Presto 0.100 Documentation

10.32. Release 0.69

10.32. Release 0.69

Warning

The following config properties must be removed from the etc/config.properties file on both the coordinator and workers:

  • presto-metastore.db.type
  • presto-metastore.db.filename

Additionally, the datasources property is now deprecated and should also be removed (see Datasource Configuration).

Prevent Scheduling Work on Coordinator

We have a new config property, node-scheduler.include-coordinator, that allows or disallows scheduling work on the coordinator. Previously, tasks like final aggregations could be scheduled on the coordinator. For larger clusters, processing work on the coordinator can impact query performance because the machine’s resources are not available for the critical task of scheduling, managing and monitoring query execution.

We recommend setting this property to false for the coordinator. See Config Properties for an example.

Datasource Configuration

The datasources config property has been deprecated. Please remove it from your etc/config.properties file. The datasources configuration is now automatically generated based on the node-scheduler.include-coordinator property (see Prevent Scheduling Work on Coordinator).

Raptor Connector

Presto has an extremely experimental connector that was previously called the native connector and was intertwined with the main Presto code (it was written before Presto had connectors). This connector is now named raptor and lives in a separate plugin.

As part of this refactoring, the presto-metastore.db.type and presto-metastore.db.filename config properties no longer exist and must be removed from etc/config.properties.

The Raptor connector stores data on the Presto machines in a columnar format using the same layout that Presto uses for in-memory data. Currently, it has major limitations: lack of replication, dropping a table does not reclaim the storage, etc. It is only suitable for experimentation, temporary tables, caching of data from slower connectors, etc. The metadata and data formats are subject to change in incompatible ways between releases.

If you would like to experiment with the connector, create a catalog properties file such as etc/catalog/raptor.properties on both the coordinator and workers that contains the following:

connector.name=raptor
metadata.db.type=h2
metadata.db.filename=var/data/db/MetaStore

Machine Learning Functions

Presto now has functions to train and use machine learning models (classifiers and regressors). This is currently only a proof of concept and is not ready for use in production. Example usage is as follows:

SELECT evaluate_classifier_predictions(label, classify(features, model))
FROM (
    SELECT learn_classifier(label, features) AS model
    FROM training_data
)
CROSS JOIN validation_data

In the above example, the column label is a bigint and the column features is a map of feature identifiers to feature values. The feature identifiers must be integers (encoded as strings because JSON only supports strings for map keys) and the feature values are numbers (floating point).
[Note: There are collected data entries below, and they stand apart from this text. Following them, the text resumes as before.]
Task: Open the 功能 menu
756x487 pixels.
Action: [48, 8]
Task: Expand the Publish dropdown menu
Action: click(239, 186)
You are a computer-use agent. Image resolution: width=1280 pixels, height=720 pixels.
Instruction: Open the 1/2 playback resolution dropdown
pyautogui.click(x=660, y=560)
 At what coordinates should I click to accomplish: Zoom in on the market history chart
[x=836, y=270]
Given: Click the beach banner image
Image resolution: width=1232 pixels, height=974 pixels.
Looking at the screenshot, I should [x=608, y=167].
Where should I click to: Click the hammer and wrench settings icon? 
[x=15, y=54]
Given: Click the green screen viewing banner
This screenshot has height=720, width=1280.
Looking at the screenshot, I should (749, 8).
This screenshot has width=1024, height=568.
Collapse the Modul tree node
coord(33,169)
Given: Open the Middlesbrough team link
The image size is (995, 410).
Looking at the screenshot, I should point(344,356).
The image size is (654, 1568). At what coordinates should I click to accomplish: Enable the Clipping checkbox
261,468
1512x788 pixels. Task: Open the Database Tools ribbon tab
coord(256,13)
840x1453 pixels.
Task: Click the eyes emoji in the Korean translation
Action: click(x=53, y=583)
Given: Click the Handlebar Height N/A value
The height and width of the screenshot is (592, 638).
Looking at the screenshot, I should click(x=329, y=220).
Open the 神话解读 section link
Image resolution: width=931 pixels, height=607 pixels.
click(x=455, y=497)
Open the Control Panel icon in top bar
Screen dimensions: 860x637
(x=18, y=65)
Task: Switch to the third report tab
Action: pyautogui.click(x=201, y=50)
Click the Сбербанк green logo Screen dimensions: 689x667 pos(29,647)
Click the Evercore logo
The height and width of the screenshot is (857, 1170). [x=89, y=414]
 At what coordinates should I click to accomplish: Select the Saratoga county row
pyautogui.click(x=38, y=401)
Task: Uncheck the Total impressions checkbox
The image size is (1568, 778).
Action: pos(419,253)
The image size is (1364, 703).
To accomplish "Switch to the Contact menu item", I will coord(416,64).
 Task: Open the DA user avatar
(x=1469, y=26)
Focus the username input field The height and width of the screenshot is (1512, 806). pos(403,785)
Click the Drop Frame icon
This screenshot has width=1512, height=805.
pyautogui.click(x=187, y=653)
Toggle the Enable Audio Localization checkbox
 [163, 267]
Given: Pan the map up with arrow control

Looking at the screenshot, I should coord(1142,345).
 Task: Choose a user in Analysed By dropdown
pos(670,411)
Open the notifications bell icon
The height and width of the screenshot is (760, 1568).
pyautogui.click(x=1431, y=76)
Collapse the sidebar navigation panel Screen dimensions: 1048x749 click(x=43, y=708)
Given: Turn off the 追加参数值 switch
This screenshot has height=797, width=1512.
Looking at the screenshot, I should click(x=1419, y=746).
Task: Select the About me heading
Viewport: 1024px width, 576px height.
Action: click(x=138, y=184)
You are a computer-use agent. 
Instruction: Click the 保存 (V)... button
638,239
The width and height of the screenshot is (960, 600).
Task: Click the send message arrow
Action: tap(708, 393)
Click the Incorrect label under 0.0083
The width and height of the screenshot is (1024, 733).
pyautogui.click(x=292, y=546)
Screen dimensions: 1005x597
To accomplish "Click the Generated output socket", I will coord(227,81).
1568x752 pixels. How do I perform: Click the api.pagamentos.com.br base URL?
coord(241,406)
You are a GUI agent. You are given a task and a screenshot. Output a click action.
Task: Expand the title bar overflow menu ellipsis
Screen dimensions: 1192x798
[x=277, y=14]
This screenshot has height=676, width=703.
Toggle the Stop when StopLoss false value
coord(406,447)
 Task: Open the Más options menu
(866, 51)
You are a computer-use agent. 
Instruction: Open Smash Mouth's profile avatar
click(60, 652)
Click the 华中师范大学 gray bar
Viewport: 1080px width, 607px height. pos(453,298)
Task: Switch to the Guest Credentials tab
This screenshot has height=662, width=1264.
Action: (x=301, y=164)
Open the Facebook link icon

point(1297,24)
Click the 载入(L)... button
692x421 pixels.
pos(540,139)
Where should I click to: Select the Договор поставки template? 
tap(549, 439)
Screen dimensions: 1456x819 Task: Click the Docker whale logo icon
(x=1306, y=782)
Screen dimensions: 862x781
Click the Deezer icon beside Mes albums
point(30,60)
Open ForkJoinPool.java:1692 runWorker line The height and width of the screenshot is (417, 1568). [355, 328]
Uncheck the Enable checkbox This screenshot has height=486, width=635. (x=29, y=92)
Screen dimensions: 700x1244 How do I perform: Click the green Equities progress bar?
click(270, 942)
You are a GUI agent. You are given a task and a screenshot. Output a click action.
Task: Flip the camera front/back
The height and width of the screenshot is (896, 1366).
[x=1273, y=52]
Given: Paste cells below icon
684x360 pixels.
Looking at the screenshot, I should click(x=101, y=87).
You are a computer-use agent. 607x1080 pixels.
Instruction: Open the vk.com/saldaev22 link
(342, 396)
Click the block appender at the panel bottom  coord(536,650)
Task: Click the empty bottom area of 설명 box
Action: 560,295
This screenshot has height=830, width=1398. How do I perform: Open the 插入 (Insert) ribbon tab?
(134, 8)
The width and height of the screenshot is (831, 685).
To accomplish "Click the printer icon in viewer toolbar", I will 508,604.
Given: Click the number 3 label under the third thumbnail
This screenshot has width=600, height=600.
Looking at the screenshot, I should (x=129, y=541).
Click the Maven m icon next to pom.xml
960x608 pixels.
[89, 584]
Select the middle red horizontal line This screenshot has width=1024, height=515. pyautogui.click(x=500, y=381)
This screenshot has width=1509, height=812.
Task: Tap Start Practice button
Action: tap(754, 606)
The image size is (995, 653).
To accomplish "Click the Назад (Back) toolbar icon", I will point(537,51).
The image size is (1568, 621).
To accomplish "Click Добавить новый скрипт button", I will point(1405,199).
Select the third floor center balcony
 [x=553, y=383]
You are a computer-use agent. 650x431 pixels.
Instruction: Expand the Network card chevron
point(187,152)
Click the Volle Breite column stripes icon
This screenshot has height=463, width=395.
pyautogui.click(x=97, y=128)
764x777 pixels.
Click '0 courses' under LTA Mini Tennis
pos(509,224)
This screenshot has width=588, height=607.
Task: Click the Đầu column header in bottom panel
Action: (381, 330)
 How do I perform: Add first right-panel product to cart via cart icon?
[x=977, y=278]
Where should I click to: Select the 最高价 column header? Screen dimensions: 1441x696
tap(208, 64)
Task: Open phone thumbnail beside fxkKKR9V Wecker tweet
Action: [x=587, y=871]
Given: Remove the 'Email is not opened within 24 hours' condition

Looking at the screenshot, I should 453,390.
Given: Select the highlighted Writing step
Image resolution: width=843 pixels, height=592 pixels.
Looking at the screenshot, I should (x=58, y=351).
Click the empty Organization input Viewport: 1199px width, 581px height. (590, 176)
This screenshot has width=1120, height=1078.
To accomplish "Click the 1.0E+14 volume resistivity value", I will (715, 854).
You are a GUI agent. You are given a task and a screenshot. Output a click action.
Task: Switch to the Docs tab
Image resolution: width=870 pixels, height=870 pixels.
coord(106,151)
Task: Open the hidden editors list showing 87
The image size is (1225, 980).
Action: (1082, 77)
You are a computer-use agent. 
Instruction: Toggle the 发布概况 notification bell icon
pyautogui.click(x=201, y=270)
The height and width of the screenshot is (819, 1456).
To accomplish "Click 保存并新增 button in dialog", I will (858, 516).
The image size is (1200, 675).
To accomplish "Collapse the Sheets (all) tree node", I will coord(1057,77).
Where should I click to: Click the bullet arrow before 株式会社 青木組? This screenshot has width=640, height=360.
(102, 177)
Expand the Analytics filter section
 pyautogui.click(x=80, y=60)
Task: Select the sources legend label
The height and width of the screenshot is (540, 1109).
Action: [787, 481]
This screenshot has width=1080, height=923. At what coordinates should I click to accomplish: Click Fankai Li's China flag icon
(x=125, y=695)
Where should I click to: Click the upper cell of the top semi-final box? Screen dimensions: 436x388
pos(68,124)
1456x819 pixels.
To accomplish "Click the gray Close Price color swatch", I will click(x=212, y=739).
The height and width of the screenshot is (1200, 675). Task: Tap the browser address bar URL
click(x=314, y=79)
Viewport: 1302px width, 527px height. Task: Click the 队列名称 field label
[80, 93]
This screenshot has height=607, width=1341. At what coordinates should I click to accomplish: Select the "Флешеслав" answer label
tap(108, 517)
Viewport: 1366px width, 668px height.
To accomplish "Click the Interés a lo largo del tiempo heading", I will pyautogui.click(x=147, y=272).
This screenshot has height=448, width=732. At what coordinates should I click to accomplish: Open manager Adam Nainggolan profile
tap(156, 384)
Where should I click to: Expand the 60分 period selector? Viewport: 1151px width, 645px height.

Variable Length Binary Type

Presto now supports the varbinary type for variable length binary data. Currently, the only supported function is length(). The Hive connector now maps the Hive BINARY type to varbinary.

General Changes

  • Add missing operator: timestamp with time zone - interval year to month
  • Support explaining sampled queries
  • Add JMX stats for abandoned and canceled queries
  • Add javax.inject to parent-first class list for plugins
  • Improve error categorization in event logging